*What you should do*
The answer must consist of each line of the records below that contains the string "computer".

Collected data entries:

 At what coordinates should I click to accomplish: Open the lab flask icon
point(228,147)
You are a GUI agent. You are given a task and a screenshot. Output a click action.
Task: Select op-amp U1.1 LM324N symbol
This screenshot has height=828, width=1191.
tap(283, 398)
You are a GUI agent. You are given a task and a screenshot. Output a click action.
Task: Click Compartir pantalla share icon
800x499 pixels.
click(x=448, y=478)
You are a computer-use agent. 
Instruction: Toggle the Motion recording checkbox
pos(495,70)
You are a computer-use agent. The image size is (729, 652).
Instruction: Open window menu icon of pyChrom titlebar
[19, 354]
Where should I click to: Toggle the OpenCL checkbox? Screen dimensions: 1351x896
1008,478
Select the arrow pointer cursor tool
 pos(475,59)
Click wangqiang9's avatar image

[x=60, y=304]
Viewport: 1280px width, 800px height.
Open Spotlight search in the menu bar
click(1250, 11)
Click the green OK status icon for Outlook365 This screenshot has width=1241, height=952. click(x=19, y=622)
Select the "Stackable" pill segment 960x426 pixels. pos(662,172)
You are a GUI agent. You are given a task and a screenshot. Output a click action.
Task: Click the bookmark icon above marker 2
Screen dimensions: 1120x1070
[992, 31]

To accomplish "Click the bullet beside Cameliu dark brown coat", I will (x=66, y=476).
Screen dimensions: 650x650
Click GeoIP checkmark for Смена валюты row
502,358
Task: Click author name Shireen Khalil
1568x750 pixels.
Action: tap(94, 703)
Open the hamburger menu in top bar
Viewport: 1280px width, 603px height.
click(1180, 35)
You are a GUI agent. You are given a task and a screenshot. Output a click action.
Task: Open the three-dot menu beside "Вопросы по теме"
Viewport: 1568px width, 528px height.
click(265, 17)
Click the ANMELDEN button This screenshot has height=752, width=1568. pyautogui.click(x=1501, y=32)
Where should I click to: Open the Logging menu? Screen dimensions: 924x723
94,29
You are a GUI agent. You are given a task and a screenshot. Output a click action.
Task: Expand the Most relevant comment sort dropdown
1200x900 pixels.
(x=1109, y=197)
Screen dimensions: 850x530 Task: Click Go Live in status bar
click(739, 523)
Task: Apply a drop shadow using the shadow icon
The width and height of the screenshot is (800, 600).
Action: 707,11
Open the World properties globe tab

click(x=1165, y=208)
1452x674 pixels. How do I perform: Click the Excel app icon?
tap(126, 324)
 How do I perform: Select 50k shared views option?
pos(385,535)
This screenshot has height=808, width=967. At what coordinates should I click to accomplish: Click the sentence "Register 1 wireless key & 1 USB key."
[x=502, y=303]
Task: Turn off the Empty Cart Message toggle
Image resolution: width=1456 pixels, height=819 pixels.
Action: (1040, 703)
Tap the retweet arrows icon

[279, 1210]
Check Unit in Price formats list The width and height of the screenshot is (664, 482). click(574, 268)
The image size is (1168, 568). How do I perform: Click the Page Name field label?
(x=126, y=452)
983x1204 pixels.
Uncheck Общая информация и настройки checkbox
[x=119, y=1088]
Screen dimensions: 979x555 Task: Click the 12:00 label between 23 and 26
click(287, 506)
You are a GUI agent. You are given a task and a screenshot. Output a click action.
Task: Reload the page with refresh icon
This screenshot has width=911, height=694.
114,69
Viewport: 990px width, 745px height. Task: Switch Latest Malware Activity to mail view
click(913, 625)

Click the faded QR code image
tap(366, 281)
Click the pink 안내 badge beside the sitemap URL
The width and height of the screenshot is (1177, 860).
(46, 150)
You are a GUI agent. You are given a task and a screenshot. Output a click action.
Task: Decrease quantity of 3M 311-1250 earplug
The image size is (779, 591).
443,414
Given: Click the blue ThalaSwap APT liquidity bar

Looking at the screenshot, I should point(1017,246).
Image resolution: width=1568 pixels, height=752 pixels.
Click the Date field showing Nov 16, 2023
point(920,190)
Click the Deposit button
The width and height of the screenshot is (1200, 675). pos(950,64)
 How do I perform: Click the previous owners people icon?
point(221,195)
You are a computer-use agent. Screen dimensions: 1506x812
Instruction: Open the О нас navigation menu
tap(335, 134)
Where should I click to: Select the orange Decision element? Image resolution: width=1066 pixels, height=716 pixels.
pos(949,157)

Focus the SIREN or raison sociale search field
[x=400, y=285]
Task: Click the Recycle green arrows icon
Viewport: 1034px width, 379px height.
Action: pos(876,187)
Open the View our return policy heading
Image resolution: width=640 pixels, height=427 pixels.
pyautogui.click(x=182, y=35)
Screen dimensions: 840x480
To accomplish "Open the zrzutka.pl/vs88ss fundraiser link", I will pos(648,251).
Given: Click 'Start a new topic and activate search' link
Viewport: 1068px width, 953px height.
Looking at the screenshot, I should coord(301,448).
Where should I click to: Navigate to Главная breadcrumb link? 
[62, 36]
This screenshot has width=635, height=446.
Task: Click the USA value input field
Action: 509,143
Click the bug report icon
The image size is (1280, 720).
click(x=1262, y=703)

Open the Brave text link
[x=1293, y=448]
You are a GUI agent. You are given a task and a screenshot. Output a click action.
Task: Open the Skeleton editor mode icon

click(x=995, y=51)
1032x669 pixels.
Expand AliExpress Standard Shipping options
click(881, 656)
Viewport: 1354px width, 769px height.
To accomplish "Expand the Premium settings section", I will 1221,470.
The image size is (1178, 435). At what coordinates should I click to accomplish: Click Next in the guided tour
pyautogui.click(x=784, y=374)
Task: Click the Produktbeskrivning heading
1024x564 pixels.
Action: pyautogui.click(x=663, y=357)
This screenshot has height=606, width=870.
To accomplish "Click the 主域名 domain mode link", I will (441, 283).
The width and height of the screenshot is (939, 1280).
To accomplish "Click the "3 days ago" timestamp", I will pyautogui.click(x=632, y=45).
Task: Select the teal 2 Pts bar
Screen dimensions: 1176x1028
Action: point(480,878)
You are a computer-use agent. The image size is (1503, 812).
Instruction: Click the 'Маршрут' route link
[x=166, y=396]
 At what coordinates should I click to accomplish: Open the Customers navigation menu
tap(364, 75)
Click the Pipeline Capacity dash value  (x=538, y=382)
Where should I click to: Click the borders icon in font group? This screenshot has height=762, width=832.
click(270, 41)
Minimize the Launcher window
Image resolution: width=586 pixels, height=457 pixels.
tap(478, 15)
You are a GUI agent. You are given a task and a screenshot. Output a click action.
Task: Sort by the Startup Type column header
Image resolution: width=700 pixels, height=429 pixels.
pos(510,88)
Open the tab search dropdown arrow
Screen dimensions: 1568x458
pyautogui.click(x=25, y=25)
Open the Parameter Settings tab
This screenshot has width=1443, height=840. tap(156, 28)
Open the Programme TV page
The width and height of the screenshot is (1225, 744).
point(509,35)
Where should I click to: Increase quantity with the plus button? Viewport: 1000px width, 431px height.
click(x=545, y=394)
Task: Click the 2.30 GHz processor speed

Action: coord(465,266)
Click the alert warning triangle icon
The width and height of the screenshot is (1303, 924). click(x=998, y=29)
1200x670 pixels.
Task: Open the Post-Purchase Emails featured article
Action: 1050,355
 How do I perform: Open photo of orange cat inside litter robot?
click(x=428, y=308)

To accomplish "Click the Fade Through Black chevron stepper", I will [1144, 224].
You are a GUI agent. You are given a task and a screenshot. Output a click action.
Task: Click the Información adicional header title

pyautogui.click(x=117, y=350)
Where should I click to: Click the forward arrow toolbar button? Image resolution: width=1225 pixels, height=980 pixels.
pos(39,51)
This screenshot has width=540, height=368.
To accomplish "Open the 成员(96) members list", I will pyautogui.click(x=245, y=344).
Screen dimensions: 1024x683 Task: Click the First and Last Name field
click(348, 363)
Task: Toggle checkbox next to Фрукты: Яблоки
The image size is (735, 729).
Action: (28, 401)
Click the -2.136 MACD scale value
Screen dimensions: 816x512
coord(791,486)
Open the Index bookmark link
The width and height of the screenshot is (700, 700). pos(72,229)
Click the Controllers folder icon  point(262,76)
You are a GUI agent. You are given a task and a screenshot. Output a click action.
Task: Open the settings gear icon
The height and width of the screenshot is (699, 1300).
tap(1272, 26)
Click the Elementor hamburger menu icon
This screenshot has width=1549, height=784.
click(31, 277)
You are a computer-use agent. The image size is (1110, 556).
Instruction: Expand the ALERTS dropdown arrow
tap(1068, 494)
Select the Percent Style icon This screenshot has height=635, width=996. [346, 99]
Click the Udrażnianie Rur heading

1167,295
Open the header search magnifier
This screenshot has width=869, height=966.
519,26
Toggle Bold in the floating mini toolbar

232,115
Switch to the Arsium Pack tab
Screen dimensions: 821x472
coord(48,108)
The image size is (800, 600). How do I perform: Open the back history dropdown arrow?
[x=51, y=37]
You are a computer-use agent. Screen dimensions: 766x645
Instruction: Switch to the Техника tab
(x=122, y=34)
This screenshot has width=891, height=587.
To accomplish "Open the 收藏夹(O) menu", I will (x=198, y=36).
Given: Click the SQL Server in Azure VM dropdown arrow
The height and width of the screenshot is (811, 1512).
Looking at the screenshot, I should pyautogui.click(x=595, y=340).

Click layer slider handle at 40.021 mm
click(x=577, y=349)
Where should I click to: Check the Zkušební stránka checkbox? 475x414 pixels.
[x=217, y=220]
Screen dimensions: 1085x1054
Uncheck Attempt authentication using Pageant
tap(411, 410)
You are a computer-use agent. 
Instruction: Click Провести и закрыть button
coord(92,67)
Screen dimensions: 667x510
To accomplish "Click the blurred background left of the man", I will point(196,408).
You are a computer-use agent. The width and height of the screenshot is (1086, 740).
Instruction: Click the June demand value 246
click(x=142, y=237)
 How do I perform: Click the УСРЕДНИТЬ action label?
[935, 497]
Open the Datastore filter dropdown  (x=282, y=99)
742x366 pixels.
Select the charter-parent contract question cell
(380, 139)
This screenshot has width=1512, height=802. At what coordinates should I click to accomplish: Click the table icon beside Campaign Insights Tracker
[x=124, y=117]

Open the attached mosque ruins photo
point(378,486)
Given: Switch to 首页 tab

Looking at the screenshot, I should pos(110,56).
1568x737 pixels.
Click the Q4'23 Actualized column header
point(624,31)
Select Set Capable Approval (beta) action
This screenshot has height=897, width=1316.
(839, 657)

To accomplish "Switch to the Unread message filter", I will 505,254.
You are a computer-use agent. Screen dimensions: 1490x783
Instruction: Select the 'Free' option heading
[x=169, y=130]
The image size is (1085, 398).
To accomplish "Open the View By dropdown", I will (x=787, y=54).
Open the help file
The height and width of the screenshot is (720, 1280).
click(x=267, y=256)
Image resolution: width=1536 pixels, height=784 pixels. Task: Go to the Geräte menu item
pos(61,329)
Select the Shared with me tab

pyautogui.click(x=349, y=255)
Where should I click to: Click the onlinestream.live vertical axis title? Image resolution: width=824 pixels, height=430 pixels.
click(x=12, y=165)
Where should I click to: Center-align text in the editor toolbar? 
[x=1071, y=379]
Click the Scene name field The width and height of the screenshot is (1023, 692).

*Task output*
You are a computer-use agent. 
You are a computer-use agent. The image size is (729, 652).
You are a computer-use agent. Screen dimensions: 1506x812
You are a computer-use agent. The image size is (1503, 812).
You are a computer-use agent. The image size is (1110, 556).
You are a computer-use agent. Screen dimensions: 766x645
You are a computer-use agent. 
You are a computer-use agent. The width and height of the screenshot is (1086, 740).
You are a computer-use agent. Screen dimensions: 1490x783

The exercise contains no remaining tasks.